Extracted data ->
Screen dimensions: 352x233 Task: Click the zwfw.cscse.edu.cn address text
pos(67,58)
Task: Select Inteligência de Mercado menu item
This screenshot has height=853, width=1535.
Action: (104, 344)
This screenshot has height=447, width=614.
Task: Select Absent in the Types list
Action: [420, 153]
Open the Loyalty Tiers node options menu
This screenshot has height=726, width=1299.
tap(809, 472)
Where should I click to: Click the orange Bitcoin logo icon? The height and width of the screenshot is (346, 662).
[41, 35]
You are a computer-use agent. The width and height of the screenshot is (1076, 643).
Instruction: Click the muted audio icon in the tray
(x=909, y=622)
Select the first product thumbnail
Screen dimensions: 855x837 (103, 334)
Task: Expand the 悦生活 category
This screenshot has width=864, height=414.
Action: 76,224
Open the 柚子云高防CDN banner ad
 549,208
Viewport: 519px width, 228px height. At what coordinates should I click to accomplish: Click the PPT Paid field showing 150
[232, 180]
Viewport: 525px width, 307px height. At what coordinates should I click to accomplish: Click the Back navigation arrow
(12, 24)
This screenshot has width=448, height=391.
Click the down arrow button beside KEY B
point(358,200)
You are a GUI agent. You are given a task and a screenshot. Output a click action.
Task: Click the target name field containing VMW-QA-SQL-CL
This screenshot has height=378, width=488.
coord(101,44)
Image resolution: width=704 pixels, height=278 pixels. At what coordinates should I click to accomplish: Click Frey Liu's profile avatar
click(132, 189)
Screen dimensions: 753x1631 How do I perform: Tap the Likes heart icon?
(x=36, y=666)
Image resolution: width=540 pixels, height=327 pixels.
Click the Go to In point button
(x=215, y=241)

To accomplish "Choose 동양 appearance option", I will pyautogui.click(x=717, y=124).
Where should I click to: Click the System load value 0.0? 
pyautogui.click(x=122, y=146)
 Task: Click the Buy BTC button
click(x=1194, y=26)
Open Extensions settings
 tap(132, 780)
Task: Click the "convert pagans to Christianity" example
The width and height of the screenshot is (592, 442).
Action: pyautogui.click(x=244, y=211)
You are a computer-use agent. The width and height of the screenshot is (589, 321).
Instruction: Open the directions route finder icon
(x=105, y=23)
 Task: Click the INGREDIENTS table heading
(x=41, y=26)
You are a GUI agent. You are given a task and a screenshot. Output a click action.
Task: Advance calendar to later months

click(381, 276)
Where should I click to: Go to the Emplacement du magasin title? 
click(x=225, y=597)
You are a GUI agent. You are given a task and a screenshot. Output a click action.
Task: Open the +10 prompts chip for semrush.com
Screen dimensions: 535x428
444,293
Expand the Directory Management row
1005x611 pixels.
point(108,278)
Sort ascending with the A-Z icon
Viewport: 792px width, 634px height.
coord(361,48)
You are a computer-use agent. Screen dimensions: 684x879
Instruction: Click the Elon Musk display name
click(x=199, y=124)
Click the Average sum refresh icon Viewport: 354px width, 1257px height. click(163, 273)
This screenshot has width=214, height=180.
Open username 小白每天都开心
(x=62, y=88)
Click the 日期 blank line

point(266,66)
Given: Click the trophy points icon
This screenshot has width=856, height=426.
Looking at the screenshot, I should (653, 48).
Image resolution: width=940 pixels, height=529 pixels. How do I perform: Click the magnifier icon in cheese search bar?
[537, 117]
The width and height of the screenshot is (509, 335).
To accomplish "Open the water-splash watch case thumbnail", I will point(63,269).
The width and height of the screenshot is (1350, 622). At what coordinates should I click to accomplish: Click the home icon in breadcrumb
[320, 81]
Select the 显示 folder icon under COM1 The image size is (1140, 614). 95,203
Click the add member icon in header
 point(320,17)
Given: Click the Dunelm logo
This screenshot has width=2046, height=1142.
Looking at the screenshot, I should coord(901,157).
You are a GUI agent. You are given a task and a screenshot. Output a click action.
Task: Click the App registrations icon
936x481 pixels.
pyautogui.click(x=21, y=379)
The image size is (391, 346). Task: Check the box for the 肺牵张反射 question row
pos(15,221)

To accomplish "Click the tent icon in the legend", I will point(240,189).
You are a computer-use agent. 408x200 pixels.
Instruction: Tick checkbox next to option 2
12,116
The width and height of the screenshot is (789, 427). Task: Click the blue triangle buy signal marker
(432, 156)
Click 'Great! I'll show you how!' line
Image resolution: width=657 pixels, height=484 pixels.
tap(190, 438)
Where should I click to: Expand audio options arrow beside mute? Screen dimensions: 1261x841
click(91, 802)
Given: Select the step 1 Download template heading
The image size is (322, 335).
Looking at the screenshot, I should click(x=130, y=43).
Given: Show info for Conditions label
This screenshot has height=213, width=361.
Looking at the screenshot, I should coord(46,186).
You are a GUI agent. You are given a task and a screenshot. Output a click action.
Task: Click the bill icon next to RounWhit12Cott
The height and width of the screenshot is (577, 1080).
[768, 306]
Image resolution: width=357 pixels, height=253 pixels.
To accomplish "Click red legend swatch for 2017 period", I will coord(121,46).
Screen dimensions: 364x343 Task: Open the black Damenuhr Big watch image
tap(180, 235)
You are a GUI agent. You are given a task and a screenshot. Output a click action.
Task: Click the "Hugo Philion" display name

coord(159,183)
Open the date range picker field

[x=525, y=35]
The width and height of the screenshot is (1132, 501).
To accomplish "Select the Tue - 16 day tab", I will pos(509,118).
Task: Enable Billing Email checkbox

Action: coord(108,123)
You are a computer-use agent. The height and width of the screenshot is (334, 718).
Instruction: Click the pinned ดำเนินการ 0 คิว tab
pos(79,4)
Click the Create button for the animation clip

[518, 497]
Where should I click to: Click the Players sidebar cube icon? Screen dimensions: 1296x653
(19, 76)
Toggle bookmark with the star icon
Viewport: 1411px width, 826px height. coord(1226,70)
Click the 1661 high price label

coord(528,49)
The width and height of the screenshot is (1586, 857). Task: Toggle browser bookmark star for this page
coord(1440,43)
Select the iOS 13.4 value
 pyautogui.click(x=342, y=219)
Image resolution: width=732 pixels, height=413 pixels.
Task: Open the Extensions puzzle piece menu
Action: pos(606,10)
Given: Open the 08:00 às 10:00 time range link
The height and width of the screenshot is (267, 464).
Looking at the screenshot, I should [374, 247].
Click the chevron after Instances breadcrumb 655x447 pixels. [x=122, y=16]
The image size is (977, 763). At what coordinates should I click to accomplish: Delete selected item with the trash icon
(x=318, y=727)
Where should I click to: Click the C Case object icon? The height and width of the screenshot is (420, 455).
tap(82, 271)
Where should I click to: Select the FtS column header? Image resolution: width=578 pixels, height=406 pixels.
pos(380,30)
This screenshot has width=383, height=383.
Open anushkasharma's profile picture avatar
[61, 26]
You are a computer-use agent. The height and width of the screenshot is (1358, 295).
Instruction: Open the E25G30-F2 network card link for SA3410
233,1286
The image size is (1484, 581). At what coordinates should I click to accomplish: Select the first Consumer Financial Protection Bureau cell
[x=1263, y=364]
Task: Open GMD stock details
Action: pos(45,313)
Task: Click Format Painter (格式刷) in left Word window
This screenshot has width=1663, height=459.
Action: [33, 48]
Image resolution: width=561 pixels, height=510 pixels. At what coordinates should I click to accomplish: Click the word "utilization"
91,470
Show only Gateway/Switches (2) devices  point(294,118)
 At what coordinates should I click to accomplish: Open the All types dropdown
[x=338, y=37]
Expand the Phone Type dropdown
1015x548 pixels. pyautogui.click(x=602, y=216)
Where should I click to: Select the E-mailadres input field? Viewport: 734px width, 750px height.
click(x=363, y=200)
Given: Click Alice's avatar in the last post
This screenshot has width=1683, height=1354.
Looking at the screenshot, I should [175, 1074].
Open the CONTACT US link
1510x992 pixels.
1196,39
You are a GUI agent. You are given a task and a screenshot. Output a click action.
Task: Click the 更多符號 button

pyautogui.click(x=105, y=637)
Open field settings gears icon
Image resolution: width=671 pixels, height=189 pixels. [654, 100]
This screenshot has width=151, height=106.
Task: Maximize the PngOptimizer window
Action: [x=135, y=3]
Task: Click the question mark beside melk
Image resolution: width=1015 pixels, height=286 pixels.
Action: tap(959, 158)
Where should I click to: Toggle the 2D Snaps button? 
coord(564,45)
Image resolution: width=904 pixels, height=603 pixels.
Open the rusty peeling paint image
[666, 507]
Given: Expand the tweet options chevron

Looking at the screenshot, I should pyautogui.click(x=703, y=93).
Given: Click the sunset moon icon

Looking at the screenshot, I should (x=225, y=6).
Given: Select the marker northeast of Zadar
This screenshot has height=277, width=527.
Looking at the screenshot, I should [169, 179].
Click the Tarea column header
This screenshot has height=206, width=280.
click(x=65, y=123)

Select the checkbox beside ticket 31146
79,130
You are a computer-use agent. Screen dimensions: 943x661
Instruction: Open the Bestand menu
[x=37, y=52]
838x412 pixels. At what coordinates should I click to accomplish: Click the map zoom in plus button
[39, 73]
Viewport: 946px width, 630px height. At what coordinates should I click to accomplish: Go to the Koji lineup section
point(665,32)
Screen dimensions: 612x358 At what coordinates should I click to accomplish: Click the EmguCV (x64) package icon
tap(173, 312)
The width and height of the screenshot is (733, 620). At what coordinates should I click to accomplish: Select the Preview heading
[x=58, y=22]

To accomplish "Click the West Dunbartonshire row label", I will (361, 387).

Given instruction -> Which lines in the records contain the string "what", with case matching? Copy each of those lines in full.

Full answer ->
Viewport: 519px width, 228px height. At what coordinates should I click to accomplish: Click the PPT Paid field showing 150
Viewport: 525px width, 307px height. At what coordinates should I click to accomplish: Click the Back navigation arrow
Image resolution: width=704 pixels, height=278 pixels. At what coordinates should I click to accomplish: Click Frey Liu's profile avatar
The width and height of the screenshot is (1350, 622). At what coordinates should I click to accomplish: Click the home icon in breadcrumb
The image size is (977, 763). At what coordinates should I click to accomplish: Delete selected item with the trash icon
The image size is (1484, 581). At what coordinates should I click to accomplish: Select the first Consumer Financial Protection Bureau cell
Image resolution: width=561 pixels, height=510 pixels. At what coordinates should I click to accomplish: Click the word "utilization"
 At what coordinates should I click to accomplish: Open the All types dropdown
838x412 pixels. At what coordinates should I click to accomplish: Click the map zoom in plus button
Viewport: 946px width, 630px height. At what coordinates should I click to accomplish: Go to the Koji lineup section
Screen dimensions: 612x358 At what coordinates should I click to accomplish: Click the EmguCV (x64) package icon
The width and height of the screenshot is (733, 620). At what coordinates should I click to accomplish: Select the Preview heading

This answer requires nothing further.